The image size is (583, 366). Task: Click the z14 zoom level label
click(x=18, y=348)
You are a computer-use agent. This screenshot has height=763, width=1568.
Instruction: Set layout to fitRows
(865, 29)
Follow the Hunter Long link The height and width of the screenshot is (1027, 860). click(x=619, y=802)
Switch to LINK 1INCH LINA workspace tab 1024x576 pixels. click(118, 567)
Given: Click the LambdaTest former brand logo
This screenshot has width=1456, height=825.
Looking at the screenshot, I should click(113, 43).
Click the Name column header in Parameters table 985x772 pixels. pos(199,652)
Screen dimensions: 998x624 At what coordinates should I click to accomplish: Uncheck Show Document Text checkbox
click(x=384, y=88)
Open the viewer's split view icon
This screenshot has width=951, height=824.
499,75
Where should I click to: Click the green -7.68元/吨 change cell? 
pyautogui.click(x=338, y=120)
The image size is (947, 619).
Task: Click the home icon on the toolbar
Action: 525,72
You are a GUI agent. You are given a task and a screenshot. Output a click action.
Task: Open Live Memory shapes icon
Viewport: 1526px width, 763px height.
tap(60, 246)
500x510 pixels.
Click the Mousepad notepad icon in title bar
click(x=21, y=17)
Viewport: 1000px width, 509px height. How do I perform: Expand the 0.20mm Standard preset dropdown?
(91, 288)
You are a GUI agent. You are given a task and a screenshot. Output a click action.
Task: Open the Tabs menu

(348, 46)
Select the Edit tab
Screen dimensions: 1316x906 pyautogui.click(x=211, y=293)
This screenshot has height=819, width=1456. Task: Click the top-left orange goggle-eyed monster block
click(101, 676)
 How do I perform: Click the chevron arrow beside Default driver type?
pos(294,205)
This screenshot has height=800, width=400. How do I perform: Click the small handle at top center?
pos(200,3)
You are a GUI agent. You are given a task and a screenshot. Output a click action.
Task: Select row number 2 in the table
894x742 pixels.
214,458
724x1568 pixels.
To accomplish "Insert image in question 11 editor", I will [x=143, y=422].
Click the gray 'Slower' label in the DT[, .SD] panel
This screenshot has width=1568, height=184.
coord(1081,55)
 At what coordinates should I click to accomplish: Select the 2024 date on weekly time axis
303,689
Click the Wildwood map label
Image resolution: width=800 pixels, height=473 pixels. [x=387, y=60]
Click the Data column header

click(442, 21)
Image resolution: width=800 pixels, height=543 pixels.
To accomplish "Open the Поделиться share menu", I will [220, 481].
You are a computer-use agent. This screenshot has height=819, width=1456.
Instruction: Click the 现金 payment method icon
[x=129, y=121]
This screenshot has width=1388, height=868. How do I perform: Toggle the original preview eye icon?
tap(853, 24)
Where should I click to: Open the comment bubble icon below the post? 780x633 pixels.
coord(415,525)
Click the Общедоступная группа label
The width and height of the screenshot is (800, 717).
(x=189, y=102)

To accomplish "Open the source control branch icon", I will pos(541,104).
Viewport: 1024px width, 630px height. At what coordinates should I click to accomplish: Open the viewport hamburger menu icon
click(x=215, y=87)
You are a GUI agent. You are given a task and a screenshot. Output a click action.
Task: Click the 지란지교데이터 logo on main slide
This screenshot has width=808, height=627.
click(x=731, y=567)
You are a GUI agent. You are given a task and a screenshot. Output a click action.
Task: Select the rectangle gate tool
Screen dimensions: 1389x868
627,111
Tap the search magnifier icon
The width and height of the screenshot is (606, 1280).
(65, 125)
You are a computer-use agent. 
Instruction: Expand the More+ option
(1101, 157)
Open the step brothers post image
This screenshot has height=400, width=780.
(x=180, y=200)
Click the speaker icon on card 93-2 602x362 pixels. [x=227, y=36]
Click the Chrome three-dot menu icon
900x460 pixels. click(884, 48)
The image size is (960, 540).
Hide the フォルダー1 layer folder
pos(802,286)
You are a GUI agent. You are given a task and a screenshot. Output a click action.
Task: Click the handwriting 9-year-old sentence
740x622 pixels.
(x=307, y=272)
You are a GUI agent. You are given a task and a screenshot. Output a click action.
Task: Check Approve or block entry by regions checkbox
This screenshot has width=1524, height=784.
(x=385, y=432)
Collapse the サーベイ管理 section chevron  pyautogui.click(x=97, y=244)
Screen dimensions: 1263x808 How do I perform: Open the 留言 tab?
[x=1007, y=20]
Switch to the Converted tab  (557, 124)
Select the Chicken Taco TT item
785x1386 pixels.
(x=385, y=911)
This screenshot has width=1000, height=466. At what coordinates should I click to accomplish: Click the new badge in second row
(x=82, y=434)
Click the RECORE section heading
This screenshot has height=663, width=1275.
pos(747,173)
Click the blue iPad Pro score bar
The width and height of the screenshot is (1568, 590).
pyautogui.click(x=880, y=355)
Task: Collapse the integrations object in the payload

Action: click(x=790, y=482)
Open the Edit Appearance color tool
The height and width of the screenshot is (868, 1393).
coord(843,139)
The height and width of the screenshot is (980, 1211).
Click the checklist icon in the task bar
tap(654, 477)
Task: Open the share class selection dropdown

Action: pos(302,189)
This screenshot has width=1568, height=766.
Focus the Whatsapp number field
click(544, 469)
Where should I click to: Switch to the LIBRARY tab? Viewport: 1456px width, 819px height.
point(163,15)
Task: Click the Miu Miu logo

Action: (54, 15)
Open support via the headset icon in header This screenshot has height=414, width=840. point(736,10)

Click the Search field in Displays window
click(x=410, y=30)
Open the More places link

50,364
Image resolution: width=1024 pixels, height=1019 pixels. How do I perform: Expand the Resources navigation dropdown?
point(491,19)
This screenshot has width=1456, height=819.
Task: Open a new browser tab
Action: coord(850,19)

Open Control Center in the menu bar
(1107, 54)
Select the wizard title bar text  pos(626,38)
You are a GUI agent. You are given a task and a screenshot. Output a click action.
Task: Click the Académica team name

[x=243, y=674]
+ + + +
# To do
Copy all of the entries above word for word, with every line in its original order.

# Exercise solution
The image size is (583, 366). Task: Click the z14 zoom level label
click(x=18, y=348)
You are a computer-use agent. This screenshot has height=763, width=1568.
Instruction: Set layout to fitRows
(865, 29)
Follow the Hunter Long link The height and width of the screenshot is (1027, 860). click(x=619, y=802)
Switch to LINK 1INCH LINA workspace tab 1024x576 pixels. click(118, 567)
Given: Click the LambdaTest former brand logo
This screenshot has width=1456, height=825.
Looking at the screenshot, I should click(113, 43).
Click the Name column header in Parameters table 985x772 pixels. pos(199,652)
Screen dimensions: 998x624 At what coordinates should I click to accomplish: Uncheck Show Document Text checkbox
click(x=384, y=88)
Open the viewer's split view icon
This screenshot has width=951, height=824.
499,75
Where should I click to: Click the green -7.68元/吨 change cell? 
pyautogui.click(x=338, y=120)
The image size is (947, 619).
Task: Click the home icon on the toolbar
Action: 525,72
You are a GUI agent. You are given a task and a screenshot. Output a click action.
Task: Open Live Memory shapes icon
Viewport: 1526px width, 763px height.
tap(60, 246)
500x510 pixels.
Click the Mousepad notepad icon in title bar
click(x=21, y=17)
Viewport: 1000px width, 509px height. How do I perform: Expand the 0.20mm Standard preset dropdown?
(91, 288)
You are a GUI agent. You are given a task and a screenshot. Output a click action.
Task: Open the Tabs menu

(348, 46)
Select the Edit tab
Screen dimensions: 1316x906 pyautogui.click(x=211, y=293)
This screenshot has height=819, width=1456. Task: Click the top-left orange goggle-eyed monster block
click(101, 676)
 How do I perform: Click the chevron arrow beside Default driver type?
pos(294,205)
This screenshot has height=800, width=400. How do I perform: Click the small handle at top center?
pos(200,3)
You are a GUI agent. You are given a task and a screenshot. Output a click action.
Task: Select row number 2 in the table
894x742 pixels.
214,458
724x1568 pixels.
To accomplish "Insert image in question 11 editor", I will [x=143, y=422].
Click the gray 'Slower' label in the DT[, .SD] panel
This screenshot has width=1568, height=184.
coord(1081,55)
 At what coordinates should I click to accomplish: Select the 2024 date on weekly time axis
303,689
Click the Wildwood map label
Image resolution: width=800 pixels, height=473 pixels. [x=387, y=60]
Click the Data column header

click(442, 21)
Image resolution: width=800 pixels, height=543 pixels.
To accomplish "Open the Поделиться share menu", I will [220, 481].
You are a computer-use agent. This screenshot has height=819, width=1456.
Instruction: Click the 现金 payment method icon
[x=129, y=121]
This screenshot has width=1388, height=868. How do I perform: Toggle the original preview eye icon?
tap(853, 24)
Where should I click to: Open the comment bubble icon below the post? 780x633 pixels.
coord(415,525)
Click the Общедоступная группа label
The width and height of the screenshot is (800, 717).
(x=189, y=102)

To accomplish "Open the source control branch icon", I will pos(541,104).
Viewport: 1024px width, 630px height. At what coordinates should I click to accomplish: Open the viewport hamburger menu icon
click(x=215, y=87)
You are a GUI agent. You are given a task and a screenshot. Output a click action.
Task: Click the 지란지교데이터 logo on main slide
This screenshot has width=808, height=627.
click(x=731, y=567)
You are a GUI agent. You are given a task and a screenshot. Output a click action.
Task: Select the rectangle gate tool
Screen dimensions: 1389x868
627,111
Tap the search magnifier icon
The width and height of the screenshot is (606, 1280).
(65, 125)
You are a computer-use agent. 
Instruction: Expand the More+ option
(1101, 157)
Open the step brothers post image
This screenshot has height=400, width=780.
(x=180, y=200)
Click the speaker icon on card 93-2 602x362 pixels. [x=227, y=36]
Click the Chrome three-dot menu icon
900x460 pixels. click(884, 48)
The image size is (960, 540).
Hide the フォルダー1 layer folder
pos(802,286)
You are a GUI agent. You are given a task and a screenshot. Output a click action.
Task: Click the handwriting 9-year-old sentence
740x622 pixels.
(x=307, y=272)
You are a GUI agent. You are given a task and a screenshot. Output a click action.
Task: Check Approve or block entry by regions checkbox
This screenshot has width=1524, height=784.
(x=385, y=432)
Collapse the サーベイ管理 section chevron  pyautogui.click(x=97, y=244)
Screen dimensions: 1263x808 How do I perform: Open the 留言 tab?
[x=1007, y=20]
Switch to the Converted tab  (557, 124)
Select the Chicken Taco TT item
785x1386 pixels.
(x=385, y=911)
This screenshot has width=1000, height=466. At what coordinates should I click to accomplish: Click the new badge in second row
(x=82, y=434)
Click the RECORE section heading
This screenshot has height=663, width=1275.
pos(747,173)
Click the blue iPad Pro score bar
The width and height of the screenshot is (1568, 590).
pyautogui.click(x=880, y=355)
Task: Collapse the integrations object in the payload

Action: click(x=790, y=482)
Open the Edit Appearance color tool
The height and width of the screenshot is (868, 1393).
coord(843,139)
The height and width of the screenshot is (980, 1211).
Click the checklist icon in the task bar
tap(654, 477)
Task: Open the share class selection dropdown

Action: pos(302,189)
This screenshot has width=1568, height=766.
Focus the Whatsapp number field
click(544, 469)
Where should I click to: Switch to the LIBRARY tab? Viewport: 1456px width, 819px height.
point(163,15)
Task: Click the Miu Miu logo

Action: (54, 15)
Open support via the headset icon in header This screenshot has height=414, width=840. point(736,10)

Click the Search field in Displays window
click(x=410, y=30)
Open the More places link

50,364
Image resolution: width=1024 pixels, height=1019 pixels. How do I perform: Expand the Resources navigation dropdown?
point(491,19)
This screenshot has width=1456, height=819.
Task: Open a new browser tab
Action: coord(850,19)

Open Control Center in the menu bar
(1107, 54)
Select the wizard title bar text  pos(626,38)
You are a GUI agent. You are given a task and a screenshot. Output a click action.
Task: Click the Académica team name

[x=243, y=674]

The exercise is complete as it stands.